▶ WORK REQUEST
Give again the part of the records that opens with the line containing "The image size is (800, 504)." and runs through the end of the records, switching "screenshot" to "screen capture" and keeping everything else unchanged. Leave the pictures out.

--- DATA UNDER STUDY Enclosed Below ---

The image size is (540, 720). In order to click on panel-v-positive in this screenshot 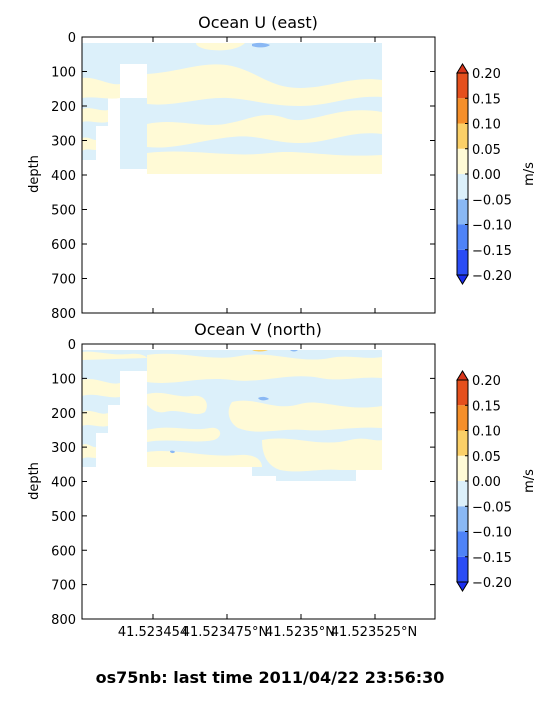, I will do `click(264, 412)`.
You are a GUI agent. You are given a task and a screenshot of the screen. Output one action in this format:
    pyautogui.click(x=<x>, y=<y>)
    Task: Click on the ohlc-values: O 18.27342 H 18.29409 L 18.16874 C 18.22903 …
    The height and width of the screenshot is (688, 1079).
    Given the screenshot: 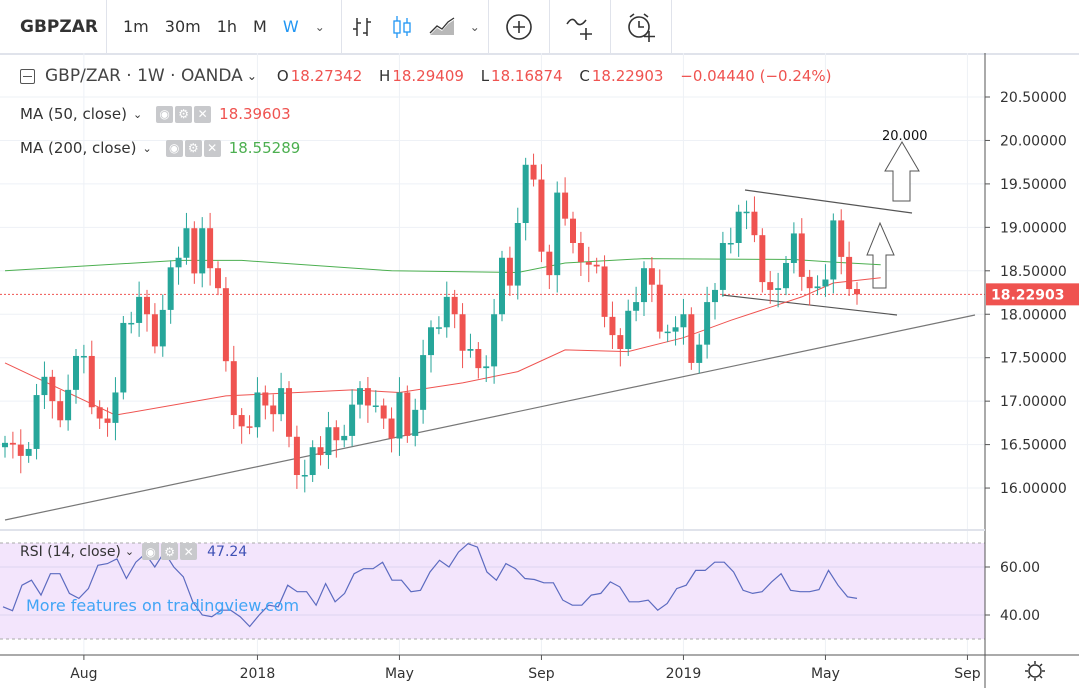 What is the action you would take?
    pyautogui.click(x=556, y=76)
    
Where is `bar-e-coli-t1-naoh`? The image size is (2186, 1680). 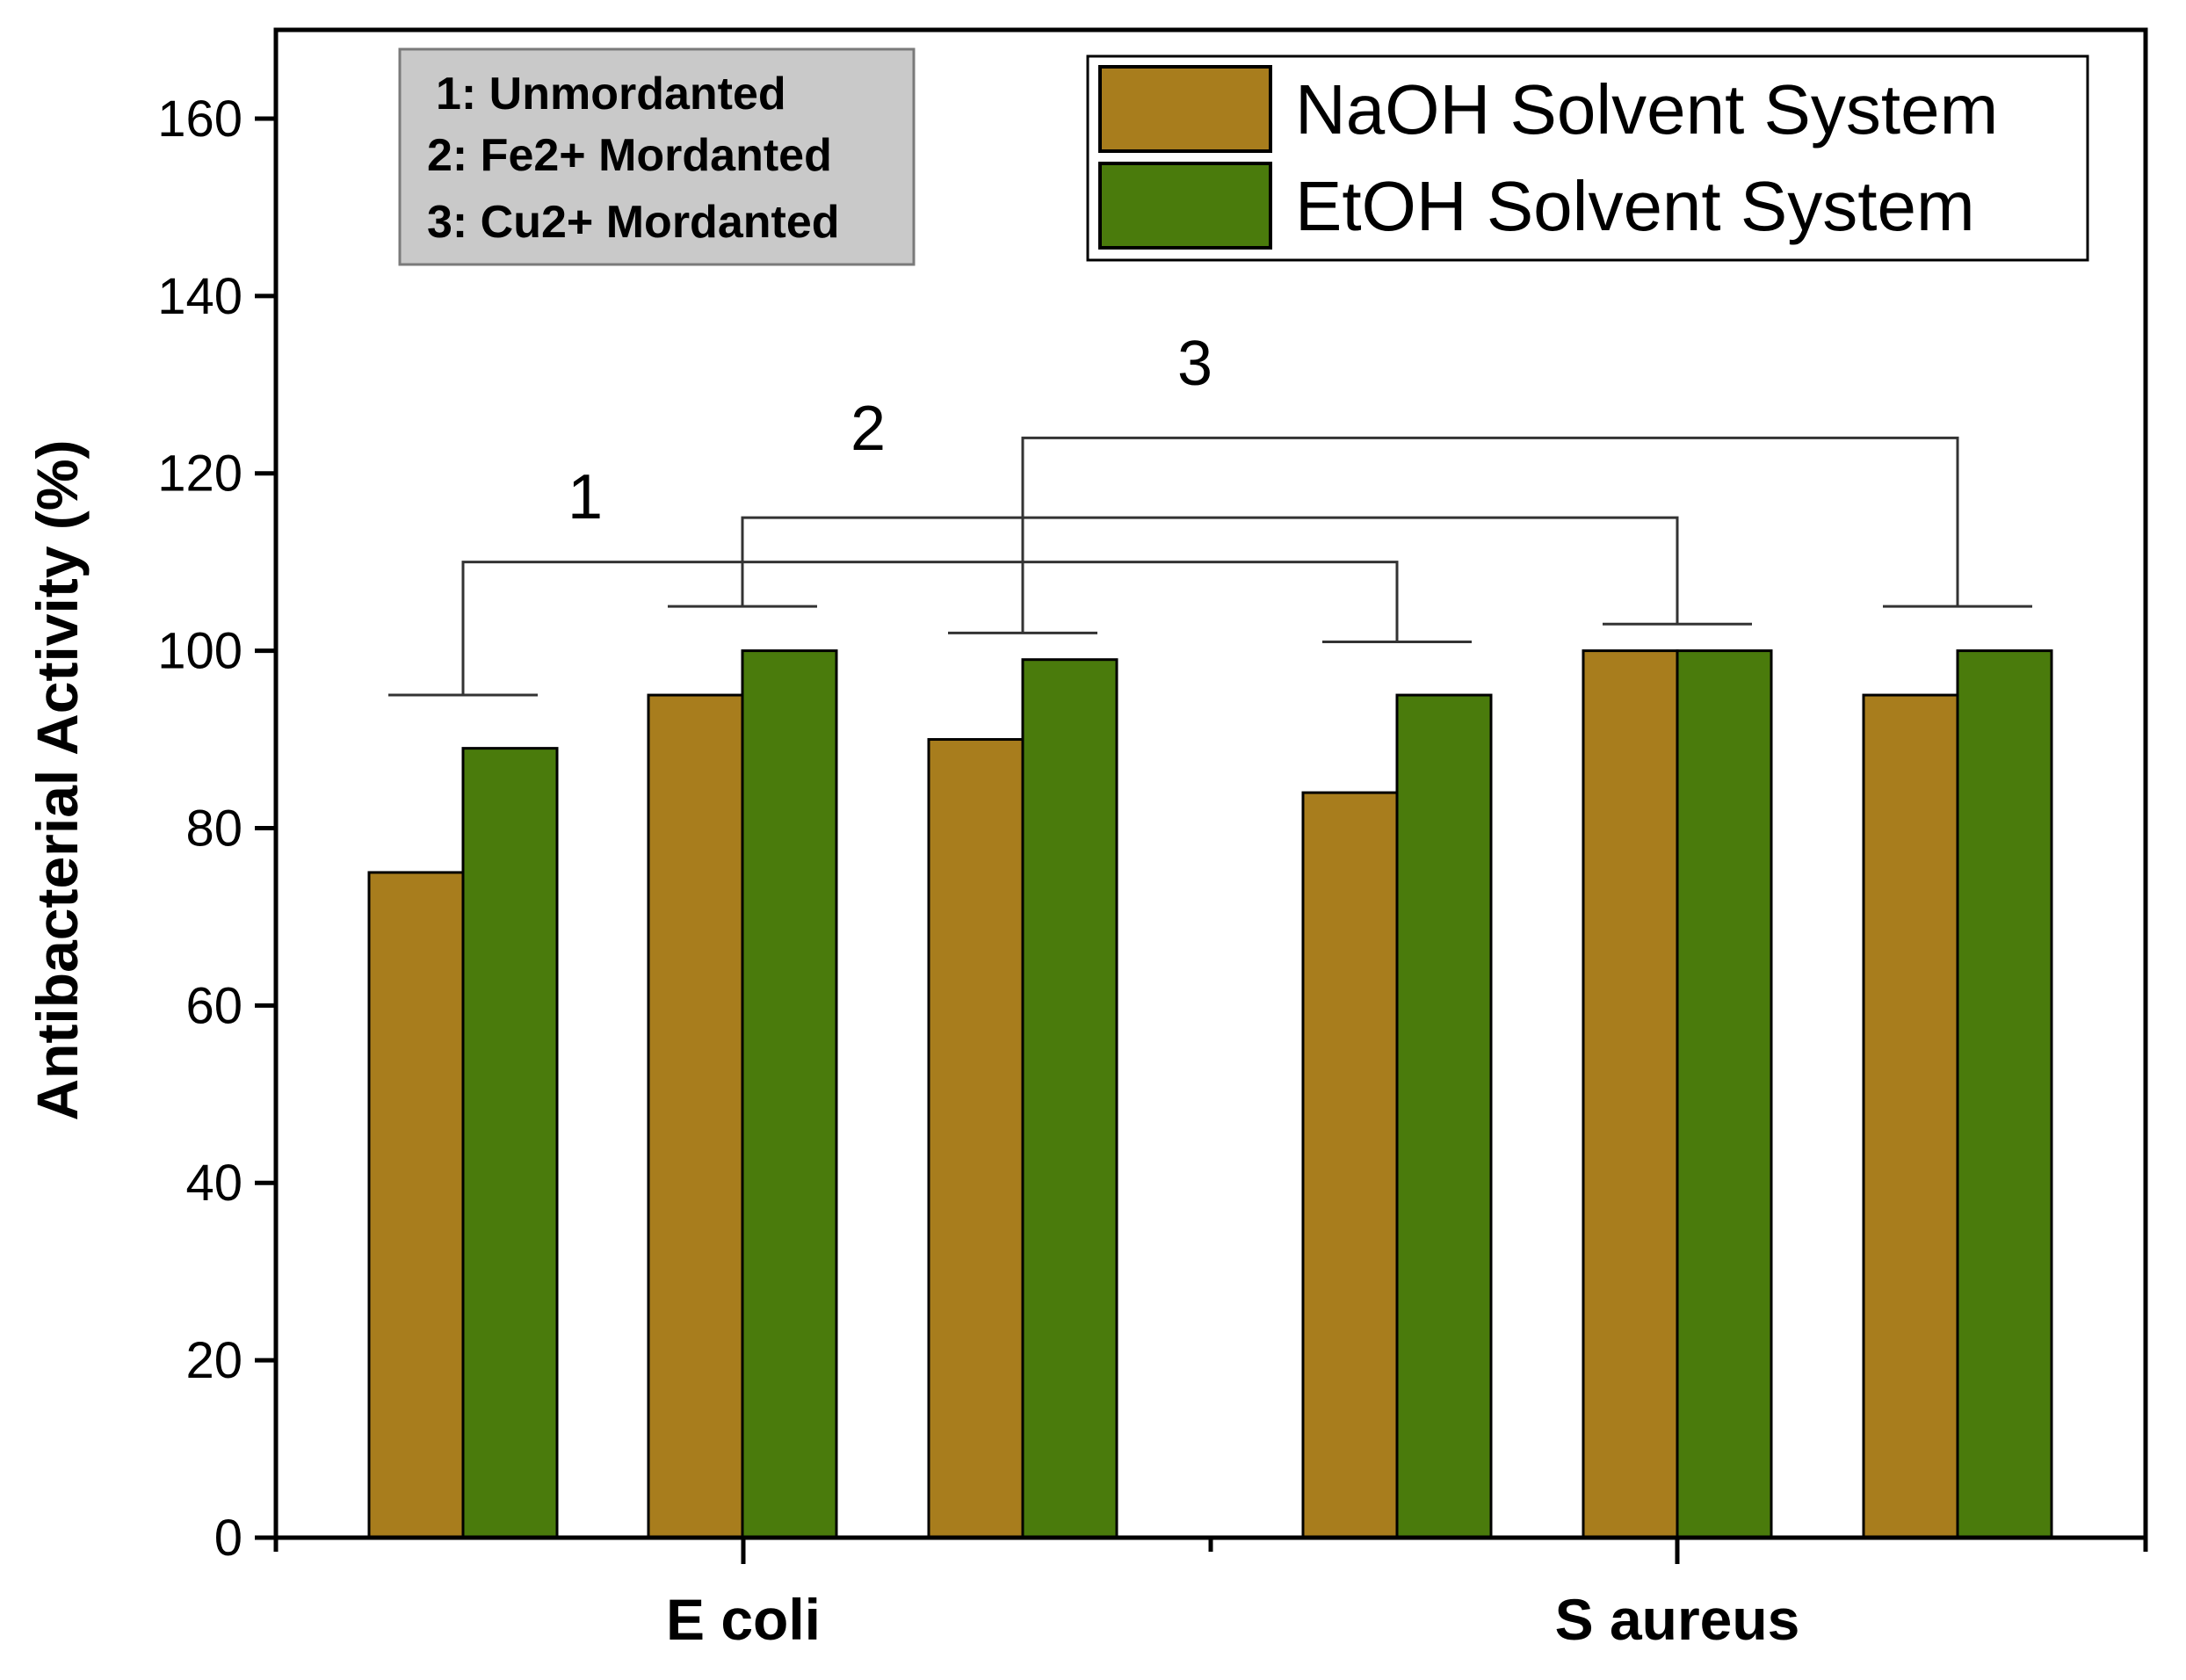 bar-e-coli-t1-naoh is located at coordinates (416, 1205).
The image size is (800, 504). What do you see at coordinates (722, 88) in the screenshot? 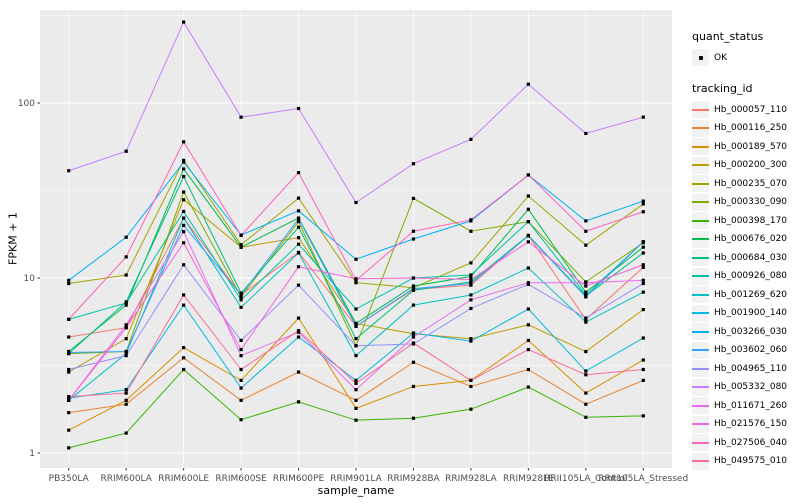
I see `legend-title-tracking-id: tracking_id` at bounding box center [722, 88].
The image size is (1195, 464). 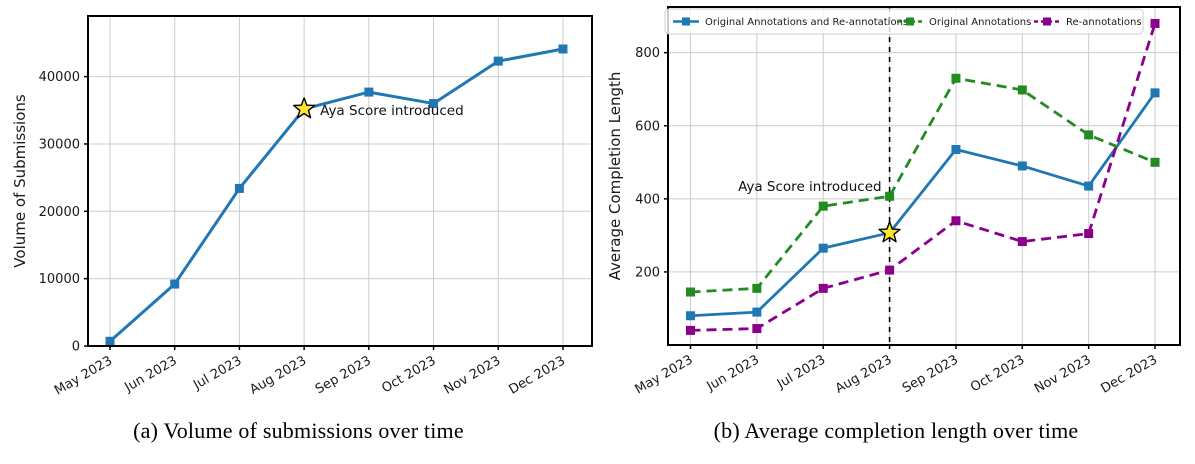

--- End of Enclosed DATA UNDER STUDY ---

▶ ANSWER
The image size is (800, 504). What do you see at coordinates (722, 88) in the screen capture? 
I see `legend-title-tracking-id: tracking_id` at bounding box center [722, 88].
The image size is (1195, 464). 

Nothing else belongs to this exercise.